Task
Copy out every one of the lines below, word for word and in the same order.

[Collection entries]
————————

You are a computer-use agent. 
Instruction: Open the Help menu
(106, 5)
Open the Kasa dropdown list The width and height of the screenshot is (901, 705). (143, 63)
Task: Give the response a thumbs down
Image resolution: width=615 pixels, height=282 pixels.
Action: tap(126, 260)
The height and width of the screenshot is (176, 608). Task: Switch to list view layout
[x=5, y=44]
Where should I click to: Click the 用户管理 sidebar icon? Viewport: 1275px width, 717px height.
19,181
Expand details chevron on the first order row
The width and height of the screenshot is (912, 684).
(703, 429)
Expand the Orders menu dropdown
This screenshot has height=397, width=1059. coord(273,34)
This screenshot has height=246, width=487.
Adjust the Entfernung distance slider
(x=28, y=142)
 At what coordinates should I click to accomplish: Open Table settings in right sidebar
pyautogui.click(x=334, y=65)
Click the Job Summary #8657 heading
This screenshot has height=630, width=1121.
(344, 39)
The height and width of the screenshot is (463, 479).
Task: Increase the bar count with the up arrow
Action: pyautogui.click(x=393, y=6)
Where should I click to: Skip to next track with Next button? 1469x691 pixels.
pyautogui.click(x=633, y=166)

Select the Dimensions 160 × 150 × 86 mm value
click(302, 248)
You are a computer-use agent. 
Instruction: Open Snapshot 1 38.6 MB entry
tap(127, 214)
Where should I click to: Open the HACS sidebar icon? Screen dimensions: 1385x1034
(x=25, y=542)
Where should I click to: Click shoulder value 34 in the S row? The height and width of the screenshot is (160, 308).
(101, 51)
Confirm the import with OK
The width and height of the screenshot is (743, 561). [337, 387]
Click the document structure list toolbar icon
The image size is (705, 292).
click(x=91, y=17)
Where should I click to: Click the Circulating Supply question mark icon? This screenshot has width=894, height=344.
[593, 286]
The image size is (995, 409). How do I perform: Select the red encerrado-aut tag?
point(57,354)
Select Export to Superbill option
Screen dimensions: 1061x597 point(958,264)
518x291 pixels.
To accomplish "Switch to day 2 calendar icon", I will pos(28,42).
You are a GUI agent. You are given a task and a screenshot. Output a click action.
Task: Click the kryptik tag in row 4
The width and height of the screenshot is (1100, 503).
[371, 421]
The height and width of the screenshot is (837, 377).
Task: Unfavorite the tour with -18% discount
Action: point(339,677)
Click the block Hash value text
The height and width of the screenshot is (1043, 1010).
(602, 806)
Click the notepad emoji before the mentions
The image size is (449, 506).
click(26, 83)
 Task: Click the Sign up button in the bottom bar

————————

The completed task
You are a computer-use agent. 
Instruction: Open the Help menu
(106, 5)
Open the Kasa dropdown list The width and height of the screenshot is (901, 705). (143, 63)
Task: Give the response a thumbs down
Image resolution: width=615 pixels, height=282 pixels.
Action: tap(126, 260)
The height and width of the screenshot is (176, 608). Task: Switch to list view layout
[x=5, y=44]
Where should I click to: Click the 用户管理 sidebar icon? Viewport: 1275px width, 717px height.
19,181
Expand details chevron on the first order row
The width and height of the screenshot is (912, 684).
(703, 429)
Expand the Orders menu dropdown
This screenshot has height=397, width=1059. coord(273,34)
This screenshot has height=246, width=487.
Adjust the Entfernung distance slider
(x=28, y=142)
 At what coordinates should I click to accomplish: Open Table settings in right sidebar
pyautogui.click(x=334, y=65)
Click the Job Summary #8657 heading
This screenshot has height=630, width=1121.
(344, 39)
The height and width of the screenshot is (463, 479).
Task: Increase the bar count with the up arrow
Action: pyautogui.click(x=393, y=6)
Where should I click to: Skip to next track with Next button? 1469x691 pixels.
pyautogui.click(x=633, y=166)

Select the Dimensions 160 × 150 × 86 mm value
click(302, 248)
You are a computer-use agent. 
Instruction: Open Snapshot 1 38.6 MB entry
tap(127, 214)
Where should I click to: Open the HACS sidebar icon? Screen dimensions: 1385x1034
(x=25, y=542)
Where should I click to: Click shoulder value 34 in the S row? The height and width of the screenshot is (160, 308).
(101, 51)
Confirm the import with OK
The width and height of the screenshot is (743, 561). [337, 387]
Click the document structure list toolbar icon
The image size is (705, 292).
click(x=91, y=17)
Where should I click to: Click the Circulating Supply question mark icon? This screenshot has width=894, height=344.
[593, 286]
The image size is (995, 409). How do I perform: Select the red encerrado-aut tag?
point(57,354)
Select Export to Superbill option
Screen dimensions: 1061x597 point(958,264)
518x291 pixels.
To accomplish "Switch to day 2 calendar icon", I will pos(28,42).
You are a GUI agent. You are given a task and a screenshot. Output a click action.
Task: Click the kryptik tag in row 4
The width and height of the screenshot is (1100, 503).
[371, 421]
The height and width of the screenshot is (837, 377).
Task: Unfavorite the tour with -18% discount
Action: point(339,677)
Click the block Hash value text
The height and width of the screenshot is (1043, 1010).
(602, 806)
Click the notepad emoji before the mentions
The image size is (449, 506).
click(26, 83)
 Task: Click the Sign up button in the bottom bar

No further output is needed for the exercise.